STORED RECORDS:
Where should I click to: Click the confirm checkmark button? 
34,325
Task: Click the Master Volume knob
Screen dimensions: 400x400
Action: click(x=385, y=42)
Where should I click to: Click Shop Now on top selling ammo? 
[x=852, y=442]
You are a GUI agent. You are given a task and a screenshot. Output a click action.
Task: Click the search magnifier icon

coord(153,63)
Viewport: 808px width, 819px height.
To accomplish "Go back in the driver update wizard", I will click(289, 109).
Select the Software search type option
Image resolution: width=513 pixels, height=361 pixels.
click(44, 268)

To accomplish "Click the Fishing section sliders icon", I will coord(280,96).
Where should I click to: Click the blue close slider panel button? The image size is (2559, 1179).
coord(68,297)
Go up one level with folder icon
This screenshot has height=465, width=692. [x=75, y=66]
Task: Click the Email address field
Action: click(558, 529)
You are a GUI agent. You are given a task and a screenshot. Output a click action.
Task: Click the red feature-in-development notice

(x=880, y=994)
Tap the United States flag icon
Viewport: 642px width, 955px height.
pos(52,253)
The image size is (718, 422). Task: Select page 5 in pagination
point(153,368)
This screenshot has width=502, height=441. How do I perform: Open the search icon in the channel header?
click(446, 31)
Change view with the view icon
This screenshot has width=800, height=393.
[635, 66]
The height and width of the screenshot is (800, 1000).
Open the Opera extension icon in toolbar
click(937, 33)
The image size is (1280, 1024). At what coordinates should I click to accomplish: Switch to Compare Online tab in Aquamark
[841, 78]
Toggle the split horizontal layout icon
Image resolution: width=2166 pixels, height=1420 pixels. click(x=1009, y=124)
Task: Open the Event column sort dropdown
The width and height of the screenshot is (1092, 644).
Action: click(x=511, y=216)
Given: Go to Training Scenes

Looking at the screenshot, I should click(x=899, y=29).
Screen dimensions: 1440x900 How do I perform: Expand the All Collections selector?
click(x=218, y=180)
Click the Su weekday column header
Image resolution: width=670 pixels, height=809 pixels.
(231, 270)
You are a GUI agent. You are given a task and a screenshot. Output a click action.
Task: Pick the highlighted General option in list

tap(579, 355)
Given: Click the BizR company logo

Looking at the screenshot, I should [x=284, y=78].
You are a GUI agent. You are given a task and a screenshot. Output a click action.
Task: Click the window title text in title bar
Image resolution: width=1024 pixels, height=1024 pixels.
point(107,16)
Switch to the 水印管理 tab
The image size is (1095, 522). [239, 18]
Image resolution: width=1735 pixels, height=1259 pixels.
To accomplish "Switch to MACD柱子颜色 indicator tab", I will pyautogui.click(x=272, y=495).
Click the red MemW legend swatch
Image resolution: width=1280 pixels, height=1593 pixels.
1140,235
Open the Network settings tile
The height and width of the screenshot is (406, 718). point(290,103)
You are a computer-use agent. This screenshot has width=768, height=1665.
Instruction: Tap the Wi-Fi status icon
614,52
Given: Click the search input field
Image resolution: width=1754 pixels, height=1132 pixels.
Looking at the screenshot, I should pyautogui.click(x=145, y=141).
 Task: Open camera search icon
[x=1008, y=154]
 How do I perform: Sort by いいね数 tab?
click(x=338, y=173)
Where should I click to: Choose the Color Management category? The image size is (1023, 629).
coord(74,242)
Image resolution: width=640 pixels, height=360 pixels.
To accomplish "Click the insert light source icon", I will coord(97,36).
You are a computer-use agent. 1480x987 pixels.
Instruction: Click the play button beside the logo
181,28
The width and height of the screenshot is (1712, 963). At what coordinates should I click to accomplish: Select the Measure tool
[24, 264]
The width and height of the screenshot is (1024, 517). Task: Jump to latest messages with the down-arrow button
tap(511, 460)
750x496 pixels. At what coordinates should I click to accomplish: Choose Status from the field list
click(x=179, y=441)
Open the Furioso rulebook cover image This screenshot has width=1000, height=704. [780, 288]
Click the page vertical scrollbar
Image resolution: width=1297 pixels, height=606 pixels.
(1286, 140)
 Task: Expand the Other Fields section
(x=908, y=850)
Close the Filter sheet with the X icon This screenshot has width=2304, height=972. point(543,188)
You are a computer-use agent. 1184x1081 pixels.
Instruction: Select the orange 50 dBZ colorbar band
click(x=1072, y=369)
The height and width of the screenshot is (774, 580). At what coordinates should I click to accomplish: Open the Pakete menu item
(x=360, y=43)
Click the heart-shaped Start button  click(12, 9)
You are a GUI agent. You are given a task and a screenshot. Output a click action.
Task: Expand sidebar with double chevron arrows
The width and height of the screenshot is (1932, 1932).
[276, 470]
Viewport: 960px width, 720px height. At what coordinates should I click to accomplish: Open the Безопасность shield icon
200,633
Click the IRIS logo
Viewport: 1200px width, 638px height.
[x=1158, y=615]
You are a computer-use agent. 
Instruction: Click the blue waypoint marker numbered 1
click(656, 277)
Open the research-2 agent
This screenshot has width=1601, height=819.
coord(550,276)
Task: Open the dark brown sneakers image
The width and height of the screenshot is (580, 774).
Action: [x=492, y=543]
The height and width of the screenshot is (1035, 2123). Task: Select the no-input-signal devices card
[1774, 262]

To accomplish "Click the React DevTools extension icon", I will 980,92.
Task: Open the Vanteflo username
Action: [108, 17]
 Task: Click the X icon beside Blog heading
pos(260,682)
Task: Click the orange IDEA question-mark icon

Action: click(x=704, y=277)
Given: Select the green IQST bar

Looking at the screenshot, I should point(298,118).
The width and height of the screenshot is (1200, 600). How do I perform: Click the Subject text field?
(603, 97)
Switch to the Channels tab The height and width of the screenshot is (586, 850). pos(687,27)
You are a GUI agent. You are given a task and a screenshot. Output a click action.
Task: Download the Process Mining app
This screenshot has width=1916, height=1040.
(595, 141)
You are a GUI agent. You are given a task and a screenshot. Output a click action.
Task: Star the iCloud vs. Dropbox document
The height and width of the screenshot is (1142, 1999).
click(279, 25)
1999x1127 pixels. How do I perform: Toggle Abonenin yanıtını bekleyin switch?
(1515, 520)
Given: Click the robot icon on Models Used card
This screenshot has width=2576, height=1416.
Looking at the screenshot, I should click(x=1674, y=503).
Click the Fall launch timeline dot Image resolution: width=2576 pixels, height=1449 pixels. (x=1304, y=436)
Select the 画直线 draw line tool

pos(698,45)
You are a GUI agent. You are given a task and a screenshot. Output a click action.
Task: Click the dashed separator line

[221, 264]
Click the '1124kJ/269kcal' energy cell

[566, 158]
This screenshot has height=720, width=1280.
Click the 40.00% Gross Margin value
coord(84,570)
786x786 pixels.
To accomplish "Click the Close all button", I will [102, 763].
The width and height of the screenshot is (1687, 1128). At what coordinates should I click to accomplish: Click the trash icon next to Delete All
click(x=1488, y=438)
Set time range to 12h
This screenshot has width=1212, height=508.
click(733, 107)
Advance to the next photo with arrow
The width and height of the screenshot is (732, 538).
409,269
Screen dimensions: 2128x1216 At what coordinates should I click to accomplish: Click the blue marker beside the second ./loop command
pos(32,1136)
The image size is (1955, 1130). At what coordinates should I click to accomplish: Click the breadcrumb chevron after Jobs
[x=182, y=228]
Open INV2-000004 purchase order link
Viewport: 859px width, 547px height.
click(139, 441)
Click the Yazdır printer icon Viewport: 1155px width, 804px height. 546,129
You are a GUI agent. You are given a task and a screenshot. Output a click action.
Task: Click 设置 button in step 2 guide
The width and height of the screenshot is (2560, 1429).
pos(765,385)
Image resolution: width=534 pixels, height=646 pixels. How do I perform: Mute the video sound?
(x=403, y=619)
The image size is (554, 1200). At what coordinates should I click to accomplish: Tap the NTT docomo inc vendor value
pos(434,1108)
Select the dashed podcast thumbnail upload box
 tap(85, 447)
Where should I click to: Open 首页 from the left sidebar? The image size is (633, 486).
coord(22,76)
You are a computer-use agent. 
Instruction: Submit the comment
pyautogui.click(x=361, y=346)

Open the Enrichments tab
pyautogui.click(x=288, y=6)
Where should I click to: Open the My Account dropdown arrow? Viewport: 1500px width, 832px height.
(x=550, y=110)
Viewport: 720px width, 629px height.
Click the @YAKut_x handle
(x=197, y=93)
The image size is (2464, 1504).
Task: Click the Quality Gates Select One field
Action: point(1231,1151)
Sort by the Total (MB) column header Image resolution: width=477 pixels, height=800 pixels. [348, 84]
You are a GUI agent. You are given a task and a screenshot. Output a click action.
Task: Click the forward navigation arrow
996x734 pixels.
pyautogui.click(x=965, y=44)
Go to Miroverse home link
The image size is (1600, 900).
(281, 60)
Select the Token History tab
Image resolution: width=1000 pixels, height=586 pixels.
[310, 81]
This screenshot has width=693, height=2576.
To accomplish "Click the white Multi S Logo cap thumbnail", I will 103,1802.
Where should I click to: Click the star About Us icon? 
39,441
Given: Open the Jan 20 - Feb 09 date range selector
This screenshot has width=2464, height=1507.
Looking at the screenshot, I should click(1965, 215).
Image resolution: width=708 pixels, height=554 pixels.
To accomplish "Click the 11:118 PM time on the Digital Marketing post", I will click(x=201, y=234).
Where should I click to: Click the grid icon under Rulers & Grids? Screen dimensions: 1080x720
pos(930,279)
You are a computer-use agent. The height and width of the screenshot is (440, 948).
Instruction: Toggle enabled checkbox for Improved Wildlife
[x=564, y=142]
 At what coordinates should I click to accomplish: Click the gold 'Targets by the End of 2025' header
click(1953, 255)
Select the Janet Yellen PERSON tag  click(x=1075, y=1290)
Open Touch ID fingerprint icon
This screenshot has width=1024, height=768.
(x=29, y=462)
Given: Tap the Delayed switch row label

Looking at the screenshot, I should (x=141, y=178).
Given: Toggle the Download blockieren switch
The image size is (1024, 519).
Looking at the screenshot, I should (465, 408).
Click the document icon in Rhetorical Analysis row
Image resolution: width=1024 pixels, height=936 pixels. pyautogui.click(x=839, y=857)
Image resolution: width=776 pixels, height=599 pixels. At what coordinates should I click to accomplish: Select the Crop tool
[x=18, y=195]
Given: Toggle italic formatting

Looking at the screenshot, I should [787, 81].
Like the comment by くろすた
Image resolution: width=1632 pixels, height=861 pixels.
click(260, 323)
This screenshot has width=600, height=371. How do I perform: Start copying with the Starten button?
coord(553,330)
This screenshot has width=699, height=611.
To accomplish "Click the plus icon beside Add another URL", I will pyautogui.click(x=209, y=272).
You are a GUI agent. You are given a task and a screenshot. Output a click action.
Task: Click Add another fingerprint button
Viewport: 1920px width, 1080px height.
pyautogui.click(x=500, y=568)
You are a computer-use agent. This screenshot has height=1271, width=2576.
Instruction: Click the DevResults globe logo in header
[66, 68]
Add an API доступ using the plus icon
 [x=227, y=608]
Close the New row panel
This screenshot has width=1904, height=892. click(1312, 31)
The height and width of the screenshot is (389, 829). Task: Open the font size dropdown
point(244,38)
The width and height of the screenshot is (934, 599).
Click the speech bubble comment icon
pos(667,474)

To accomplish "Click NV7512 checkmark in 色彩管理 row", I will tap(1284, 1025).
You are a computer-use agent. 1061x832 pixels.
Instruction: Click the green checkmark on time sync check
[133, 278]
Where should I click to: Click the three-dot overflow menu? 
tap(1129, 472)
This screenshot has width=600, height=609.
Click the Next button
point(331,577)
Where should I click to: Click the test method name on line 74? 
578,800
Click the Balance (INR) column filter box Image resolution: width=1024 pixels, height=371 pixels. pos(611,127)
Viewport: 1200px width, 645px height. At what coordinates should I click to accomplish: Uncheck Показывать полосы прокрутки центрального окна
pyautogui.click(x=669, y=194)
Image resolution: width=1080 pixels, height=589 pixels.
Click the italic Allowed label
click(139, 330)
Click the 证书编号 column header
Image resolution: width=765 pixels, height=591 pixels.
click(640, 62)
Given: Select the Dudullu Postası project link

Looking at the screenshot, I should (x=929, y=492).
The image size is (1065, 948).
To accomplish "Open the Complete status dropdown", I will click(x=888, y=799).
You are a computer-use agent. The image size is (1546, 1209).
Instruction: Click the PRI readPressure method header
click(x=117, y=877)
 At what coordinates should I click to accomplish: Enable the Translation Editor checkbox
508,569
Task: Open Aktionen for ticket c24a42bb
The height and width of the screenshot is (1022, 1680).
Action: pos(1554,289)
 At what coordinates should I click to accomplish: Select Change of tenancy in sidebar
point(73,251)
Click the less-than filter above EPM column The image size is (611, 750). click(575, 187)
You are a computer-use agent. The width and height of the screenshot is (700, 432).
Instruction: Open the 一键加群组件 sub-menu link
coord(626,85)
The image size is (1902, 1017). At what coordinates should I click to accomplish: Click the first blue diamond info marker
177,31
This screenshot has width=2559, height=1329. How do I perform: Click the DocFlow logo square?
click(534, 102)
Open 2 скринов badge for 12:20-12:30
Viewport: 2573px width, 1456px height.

PROBLEM DESCRIPTION: Rewrite the listing lines from the one holding "Viewport: 960px width, 720px" through the one holding "[x=1158, y=615]", inclusive, with "shield icon" changed to "lock icon" and nothing else altered.

SOLUTION TO THE PROBLEM:
Viewport: 960px width, 720px height. At what coordinates should I click to accomplish: Open the Безопасность lock icon
200,633
Click the IRIS logo
Viewport: 1200px width, 638px height.
[x=1158, y=615]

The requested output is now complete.